Penggalian Myra Andriake


Saat ini, Myra adalah salah satu lokasi wisata paling populer di Pantai Turquoise, dan masih menjadi favorit para peziarah yang mencari sedikit bantuan dari St. Nicholas—terutama penganut Ortodoks Rusia.

Turis Rusia berpose di depan interpretasi yang lebih modern dari St. Nick. Kredit gambar: Hendo101, Flickr // CC BY-NC-NC 2.0


Tapi, yang menarik, sebagian besar Myra tetap terbungkus lumpur di bawah Demre. Pada tahun 2009, radar penembus tanah mengungkapkan anomali bawah tanah yang bentuk dan ukurannya menunjukkan dinding dan bangunan. Apakah itu sisa Myra?

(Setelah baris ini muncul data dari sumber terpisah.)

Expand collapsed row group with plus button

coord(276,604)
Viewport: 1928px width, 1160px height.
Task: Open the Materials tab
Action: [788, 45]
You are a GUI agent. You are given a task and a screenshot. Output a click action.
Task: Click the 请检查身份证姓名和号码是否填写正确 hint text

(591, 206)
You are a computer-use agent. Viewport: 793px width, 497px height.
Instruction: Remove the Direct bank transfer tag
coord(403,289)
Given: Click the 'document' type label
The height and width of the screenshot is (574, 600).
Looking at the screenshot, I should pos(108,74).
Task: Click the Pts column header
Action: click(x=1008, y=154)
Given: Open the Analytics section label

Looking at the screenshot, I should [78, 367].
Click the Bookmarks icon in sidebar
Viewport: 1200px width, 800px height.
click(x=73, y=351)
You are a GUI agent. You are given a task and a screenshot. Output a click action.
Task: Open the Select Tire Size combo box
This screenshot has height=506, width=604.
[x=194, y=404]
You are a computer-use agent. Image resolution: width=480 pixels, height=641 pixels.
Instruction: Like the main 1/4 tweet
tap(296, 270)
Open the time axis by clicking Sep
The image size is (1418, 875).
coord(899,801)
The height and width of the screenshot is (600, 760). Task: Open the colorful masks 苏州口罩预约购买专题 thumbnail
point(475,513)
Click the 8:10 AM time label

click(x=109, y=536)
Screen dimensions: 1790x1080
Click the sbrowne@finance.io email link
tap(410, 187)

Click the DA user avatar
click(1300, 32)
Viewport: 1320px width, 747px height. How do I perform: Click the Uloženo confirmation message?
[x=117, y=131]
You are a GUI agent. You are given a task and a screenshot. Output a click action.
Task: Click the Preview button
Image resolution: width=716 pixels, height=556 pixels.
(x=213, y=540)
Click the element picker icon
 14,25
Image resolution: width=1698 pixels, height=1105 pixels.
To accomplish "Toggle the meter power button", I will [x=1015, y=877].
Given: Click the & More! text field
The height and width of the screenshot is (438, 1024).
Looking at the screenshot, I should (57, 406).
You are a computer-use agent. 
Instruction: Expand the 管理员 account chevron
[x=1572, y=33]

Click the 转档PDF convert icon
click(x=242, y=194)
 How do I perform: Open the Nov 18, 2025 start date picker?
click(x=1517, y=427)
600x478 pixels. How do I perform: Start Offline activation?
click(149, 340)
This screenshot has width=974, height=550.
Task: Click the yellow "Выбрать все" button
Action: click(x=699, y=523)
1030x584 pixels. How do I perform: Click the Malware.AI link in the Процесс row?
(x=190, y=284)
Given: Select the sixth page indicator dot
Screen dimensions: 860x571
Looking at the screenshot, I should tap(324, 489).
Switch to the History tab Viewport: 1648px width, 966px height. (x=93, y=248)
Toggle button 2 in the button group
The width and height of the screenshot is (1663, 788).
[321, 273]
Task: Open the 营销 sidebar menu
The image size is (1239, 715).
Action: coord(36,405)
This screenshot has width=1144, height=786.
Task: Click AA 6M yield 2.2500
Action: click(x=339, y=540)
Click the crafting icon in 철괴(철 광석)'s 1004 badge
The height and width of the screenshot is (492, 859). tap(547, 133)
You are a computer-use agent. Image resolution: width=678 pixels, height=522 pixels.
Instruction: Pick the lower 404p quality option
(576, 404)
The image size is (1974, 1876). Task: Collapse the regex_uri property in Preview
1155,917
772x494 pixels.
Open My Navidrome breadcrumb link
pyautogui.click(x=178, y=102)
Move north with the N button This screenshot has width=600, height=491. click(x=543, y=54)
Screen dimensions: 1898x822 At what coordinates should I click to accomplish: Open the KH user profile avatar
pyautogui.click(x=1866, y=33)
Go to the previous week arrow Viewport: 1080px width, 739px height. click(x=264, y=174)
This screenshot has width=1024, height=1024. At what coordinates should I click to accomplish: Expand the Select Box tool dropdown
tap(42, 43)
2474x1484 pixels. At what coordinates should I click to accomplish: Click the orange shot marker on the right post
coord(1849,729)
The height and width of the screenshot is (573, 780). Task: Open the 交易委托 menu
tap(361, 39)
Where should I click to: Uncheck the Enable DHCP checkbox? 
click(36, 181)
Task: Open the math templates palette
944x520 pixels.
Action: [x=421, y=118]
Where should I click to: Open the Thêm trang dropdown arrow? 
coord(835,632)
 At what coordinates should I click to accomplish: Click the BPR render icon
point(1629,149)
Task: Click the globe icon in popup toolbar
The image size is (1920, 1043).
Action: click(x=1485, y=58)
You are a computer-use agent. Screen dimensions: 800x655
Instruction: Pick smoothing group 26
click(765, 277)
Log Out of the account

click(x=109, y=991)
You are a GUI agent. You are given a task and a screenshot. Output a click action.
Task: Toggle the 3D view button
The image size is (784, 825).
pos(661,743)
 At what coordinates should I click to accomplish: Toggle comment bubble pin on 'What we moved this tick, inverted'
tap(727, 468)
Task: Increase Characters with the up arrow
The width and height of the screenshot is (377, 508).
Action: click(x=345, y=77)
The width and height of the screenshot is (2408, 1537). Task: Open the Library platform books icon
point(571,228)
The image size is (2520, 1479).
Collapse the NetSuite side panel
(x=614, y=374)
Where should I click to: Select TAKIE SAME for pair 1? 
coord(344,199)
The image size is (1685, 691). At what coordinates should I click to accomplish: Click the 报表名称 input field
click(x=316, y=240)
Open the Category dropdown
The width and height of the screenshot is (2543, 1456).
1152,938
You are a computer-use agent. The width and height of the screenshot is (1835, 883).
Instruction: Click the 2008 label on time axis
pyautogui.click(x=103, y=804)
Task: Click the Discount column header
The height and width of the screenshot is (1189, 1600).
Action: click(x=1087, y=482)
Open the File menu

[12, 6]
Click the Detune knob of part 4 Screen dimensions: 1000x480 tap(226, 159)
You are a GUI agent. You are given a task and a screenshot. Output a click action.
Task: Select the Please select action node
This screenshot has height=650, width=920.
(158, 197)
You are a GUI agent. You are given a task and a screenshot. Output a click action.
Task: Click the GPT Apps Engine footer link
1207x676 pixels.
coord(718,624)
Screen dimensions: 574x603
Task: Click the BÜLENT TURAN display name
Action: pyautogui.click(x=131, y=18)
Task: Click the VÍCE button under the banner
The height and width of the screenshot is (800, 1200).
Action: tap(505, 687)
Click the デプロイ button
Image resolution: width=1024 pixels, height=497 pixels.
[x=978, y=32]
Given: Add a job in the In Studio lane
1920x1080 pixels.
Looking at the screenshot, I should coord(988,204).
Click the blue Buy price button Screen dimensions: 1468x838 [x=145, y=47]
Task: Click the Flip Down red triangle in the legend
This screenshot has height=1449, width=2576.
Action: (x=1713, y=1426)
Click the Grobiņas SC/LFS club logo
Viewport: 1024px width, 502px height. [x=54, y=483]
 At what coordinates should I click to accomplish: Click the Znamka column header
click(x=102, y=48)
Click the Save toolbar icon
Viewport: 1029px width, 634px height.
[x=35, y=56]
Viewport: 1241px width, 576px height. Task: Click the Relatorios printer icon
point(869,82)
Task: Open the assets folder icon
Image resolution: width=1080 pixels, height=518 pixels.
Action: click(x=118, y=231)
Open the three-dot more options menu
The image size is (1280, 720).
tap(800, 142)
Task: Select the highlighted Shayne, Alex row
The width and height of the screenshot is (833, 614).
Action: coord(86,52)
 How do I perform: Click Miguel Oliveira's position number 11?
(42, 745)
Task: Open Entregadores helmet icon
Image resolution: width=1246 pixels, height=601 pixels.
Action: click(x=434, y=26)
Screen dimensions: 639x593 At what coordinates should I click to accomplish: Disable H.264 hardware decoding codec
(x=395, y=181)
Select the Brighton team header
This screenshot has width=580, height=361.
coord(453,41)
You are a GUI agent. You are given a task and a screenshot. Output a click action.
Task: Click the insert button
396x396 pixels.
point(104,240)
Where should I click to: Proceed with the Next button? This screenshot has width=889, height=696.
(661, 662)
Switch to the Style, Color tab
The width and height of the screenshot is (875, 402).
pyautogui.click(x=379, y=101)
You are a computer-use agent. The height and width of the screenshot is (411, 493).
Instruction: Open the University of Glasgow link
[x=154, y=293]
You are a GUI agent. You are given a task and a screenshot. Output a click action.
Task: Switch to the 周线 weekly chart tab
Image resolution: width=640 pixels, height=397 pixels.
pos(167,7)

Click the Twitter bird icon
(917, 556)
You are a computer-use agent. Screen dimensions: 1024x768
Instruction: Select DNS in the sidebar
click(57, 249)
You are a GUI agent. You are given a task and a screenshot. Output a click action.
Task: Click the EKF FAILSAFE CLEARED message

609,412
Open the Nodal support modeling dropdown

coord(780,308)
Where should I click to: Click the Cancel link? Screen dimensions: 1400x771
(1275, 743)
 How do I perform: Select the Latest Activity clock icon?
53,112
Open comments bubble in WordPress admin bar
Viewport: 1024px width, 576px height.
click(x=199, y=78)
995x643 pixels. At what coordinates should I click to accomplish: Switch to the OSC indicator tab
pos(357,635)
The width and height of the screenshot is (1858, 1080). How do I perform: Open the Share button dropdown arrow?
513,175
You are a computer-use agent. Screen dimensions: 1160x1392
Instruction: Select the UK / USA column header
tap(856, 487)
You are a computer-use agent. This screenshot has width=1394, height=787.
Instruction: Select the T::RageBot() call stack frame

Para arkeolog kembali ke Myra pada Agustus 2016 untuk musim lapangan singkat. Arkeolog Bizantium, Engin Aykurek, mengatakan timnya berfokus pada pembersihan sisa-sisa kota yang terbuka, sementara spesialis barang antik Nevzat Cevik berfokus pada Andriake, pelabuhan Myra yang terpelihara dengan baik.